In his 1980 classic Competitive Strategy: Techniques for Analysing Industries and Competitors, Porter simplifies the scheme by reducing it down to the three best strategies. They are cost leadership, differentiation, and market segmentation (or focus). Market segmentation is narrow in scope while both cost leadership and differentiation are relatively broad in market scope.

This will be hard for Amazon because, before the iPad, they were clearly the differentiated premium market-leader, but now that market has been subsumed. The only hope for Kindle is to become the cost-leader and to let third-party developers turn the Kindle into cheap niche devices.

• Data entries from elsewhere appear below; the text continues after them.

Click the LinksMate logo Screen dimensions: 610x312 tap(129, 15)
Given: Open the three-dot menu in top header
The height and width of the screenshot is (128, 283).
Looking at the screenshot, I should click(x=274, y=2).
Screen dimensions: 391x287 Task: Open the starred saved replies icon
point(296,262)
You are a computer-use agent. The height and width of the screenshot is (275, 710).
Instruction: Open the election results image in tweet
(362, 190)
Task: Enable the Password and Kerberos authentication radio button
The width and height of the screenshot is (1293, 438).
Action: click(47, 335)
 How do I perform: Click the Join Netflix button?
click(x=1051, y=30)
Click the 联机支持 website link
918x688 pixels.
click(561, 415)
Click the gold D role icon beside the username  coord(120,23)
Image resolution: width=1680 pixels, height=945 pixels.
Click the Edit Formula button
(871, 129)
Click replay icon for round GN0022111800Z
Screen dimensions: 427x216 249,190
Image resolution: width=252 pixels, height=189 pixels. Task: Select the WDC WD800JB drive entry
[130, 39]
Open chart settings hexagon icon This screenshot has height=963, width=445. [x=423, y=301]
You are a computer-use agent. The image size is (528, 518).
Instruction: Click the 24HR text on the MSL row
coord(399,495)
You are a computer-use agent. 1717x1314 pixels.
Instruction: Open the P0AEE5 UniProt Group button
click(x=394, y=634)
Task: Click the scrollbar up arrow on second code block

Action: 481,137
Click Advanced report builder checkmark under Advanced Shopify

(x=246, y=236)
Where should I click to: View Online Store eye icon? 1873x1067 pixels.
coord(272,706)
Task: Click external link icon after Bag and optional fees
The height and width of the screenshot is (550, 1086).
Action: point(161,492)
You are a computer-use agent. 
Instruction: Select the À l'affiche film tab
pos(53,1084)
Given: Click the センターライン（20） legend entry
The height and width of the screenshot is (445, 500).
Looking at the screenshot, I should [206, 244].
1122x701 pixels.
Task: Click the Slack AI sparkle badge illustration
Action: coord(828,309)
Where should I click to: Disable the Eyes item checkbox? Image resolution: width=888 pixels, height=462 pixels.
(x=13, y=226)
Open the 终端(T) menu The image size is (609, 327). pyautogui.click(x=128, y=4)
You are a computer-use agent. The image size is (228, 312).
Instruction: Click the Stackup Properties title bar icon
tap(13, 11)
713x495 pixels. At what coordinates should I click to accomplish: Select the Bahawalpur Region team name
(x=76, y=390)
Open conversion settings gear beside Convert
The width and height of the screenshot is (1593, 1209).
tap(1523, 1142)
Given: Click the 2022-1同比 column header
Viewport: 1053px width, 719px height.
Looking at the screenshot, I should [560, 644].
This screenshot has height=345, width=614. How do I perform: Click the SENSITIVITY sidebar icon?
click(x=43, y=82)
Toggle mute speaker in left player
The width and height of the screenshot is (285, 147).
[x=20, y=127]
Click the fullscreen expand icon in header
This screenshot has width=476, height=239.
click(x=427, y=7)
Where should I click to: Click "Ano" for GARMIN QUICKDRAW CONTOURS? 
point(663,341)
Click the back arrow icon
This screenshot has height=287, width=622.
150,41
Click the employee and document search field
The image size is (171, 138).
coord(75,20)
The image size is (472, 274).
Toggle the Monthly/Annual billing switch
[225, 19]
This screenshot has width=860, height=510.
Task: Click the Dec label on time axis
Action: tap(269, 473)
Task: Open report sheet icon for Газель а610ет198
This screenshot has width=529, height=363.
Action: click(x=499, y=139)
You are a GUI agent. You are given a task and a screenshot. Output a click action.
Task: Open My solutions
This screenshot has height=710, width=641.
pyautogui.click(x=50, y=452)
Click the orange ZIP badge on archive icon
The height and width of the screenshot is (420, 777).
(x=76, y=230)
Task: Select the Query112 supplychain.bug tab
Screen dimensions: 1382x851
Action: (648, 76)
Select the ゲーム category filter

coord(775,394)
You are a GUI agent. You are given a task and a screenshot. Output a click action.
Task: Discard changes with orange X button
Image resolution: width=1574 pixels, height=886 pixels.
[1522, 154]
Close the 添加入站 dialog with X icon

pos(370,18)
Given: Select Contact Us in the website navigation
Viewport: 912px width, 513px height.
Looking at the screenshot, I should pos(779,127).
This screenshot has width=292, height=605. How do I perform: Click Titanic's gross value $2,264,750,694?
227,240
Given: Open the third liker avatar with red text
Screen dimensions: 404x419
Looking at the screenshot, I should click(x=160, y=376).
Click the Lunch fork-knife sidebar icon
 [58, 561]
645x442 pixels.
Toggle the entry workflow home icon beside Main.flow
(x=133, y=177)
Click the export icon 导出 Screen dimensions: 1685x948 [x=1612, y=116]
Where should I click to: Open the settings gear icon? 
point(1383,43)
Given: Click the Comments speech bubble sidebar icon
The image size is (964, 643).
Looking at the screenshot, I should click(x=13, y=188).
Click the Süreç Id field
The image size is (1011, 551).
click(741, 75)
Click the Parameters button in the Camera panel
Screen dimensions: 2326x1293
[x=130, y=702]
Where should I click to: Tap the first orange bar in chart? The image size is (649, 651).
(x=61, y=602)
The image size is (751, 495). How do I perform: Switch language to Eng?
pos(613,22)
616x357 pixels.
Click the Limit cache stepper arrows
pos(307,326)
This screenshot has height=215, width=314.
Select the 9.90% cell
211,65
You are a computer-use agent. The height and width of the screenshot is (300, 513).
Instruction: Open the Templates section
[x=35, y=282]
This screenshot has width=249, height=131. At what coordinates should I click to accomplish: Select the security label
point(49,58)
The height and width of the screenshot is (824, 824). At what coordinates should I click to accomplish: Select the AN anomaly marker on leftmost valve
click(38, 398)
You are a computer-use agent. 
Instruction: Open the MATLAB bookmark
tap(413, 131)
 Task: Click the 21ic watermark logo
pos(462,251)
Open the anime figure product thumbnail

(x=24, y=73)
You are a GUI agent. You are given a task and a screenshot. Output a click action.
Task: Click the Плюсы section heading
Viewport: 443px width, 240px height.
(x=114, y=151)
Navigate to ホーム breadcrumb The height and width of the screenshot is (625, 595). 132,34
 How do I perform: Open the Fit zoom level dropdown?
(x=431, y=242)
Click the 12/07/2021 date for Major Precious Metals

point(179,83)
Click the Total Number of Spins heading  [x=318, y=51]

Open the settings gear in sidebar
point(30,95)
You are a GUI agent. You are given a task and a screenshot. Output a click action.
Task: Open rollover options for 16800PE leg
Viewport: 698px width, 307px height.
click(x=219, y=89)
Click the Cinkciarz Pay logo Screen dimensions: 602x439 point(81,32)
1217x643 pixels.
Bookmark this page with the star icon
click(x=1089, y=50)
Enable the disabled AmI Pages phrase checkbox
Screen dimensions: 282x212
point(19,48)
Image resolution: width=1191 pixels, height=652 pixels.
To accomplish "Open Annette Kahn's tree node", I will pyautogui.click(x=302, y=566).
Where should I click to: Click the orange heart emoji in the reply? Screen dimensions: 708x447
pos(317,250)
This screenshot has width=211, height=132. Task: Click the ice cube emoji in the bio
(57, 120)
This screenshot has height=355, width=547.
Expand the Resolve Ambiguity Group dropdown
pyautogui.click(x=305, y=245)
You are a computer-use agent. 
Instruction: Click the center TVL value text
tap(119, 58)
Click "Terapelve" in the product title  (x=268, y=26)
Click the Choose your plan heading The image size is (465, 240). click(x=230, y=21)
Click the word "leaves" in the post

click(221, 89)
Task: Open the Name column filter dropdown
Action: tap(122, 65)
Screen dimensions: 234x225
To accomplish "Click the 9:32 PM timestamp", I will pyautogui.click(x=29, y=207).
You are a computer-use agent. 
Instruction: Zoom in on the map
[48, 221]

Once the KDK is available, we’ll see the top end come down to about $400. Amazon can do this because they’re set to make money from their free 3G, in the form of subscription applications. I’m sure a significant component of the $489 price is to offset the expected 3G use that isn’t offset by book sales.

This strategy is more in line with Amazon’s online retail strategy. They currently compete on price and let third-party stores focus on niche markets. Even though Porter cautions against trying to have two strategies, it can be overcome if different business units focus on each strategy independently -- what could be more independent than a third-party.